Mollusk Response Under Ocean Acidification in Shallow Marine Settings of Sicily (Central Mediterranean)

Anthropogenic CO2 is a major driver of change in most marine ecosystems, as the consequent ocean acidification is threatening marine calcifying organisms. In this respect, long-term analyses on ocean acidification effects on marine ecosystems acclimated to high pCO2, as found around CO2 vents, are needed. Here we tackle mollusk assemblages from acidified shallow marine settings off the Aeolian archipelago (Central Mediterranean). The detected gradient manifests along a 34 m long transect (9.6 m and 11.4 m water depth), mostly in a Posidonia oceanica matte from normal (site 1) to high levels (site 3) of pCO2 (405 μatm, pH 8.1 and 715 μatm, pH 7.8; respectively). The strongest acidified condition at the vent crater (site 4, pCO2 1110 μatm, pH 7.7). At the vent site gaseous emissions are characterized by ~99% in volume of CO2 and ~0.6% of H2S. However, water dissolved H2S was below detection limit and the sulphate content along the transect does not show significant variations with respect to normal seawater values. Preliminary paleoecologic surveys on diversity structure (diversity profiles) and taphonomic degradation (NMDS, z scored % values) were conducted on mollusk remains collected along the natural pH gradient (sites 1-4).
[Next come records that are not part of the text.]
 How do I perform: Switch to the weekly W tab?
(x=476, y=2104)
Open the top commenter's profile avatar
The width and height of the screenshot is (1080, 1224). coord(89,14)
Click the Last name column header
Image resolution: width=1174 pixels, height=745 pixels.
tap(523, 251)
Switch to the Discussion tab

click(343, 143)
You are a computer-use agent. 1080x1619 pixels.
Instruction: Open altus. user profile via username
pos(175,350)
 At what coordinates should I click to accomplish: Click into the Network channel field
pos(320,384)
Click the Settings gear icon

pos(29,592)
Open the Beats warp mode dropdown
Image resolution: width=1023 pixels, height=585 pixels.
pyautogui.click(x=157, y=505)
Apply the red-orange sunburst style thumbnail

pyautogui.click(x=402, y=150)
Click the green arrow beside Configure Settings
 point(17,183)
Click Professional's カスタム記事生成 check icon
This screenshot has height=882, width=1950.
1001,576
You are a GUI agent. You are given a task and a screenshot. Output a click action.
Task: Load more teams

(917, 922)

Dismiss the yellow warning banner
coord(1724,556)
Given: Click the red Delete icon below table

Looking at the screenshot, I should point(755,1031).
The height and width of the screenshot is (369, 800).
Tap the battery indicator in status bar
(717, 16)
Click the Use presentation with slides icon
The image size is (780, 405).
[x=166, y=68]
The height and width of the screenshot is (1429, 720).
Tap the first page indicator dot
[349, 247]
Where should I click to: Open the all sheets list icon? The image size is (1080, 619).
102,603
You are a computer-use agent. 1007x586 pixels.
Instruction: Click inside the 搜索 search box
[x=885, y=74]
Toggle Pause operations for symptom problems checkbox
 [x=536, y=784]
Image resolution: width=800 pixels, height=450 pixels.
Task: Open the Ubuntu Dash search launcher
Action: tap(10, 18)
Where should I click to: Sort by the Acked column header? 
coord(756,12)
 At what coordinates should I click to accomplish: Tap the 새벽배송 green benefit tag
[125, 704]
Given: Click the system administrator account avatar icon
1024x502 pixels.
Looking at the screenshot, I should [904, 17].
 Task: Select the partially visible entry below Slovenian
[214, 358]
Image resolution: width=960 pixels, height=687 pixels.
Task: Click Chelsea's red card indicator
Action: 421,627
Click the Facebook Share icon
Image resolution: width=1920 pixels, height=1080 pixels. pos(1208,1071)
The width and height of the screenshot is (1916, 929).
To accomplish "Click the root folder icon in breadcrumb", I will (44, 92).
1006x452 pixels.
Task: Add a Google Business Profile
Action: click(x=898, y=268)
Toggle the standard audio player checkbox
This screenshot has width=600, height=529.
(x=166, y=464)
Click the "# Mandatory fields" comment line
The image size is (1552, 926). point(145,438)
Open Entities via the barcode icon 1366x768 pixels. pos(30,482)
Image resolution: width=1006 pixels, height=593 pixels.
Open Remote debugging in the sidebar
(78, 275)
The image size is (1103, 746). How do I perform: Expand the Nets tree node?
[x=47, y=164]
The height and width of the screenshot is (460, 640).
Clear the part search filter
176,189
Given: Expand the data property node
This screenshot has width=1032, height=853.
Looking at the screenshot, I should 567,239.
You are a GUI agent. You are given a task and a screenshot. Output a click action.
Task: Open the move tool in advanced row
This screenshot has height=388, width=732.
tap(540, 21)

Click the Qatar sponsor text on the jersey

Along the P. oceanica matte (sites 1-3), overall mollusk taxon diversity (alpha and beta) decreased, mollusk in site 3 were mostly juveniles and had higher overall taphonomic damages than those retrieved at normal pH conditions. Within the vent crater only fewer and highly taphonomically altered gastropod specimens were retrieved on the pebbly seafloor, suggesting a very short residence time of shell material and rapid dissolution. Even if vents are not exact predictors of the anthropogenic-designed future of marine settings, due to their limited spatial and temporal extent, they can act as natural laboratories where to evaluate the output of ecosystem processes under rising pCO2 and the effects on the creation of the future fossil record.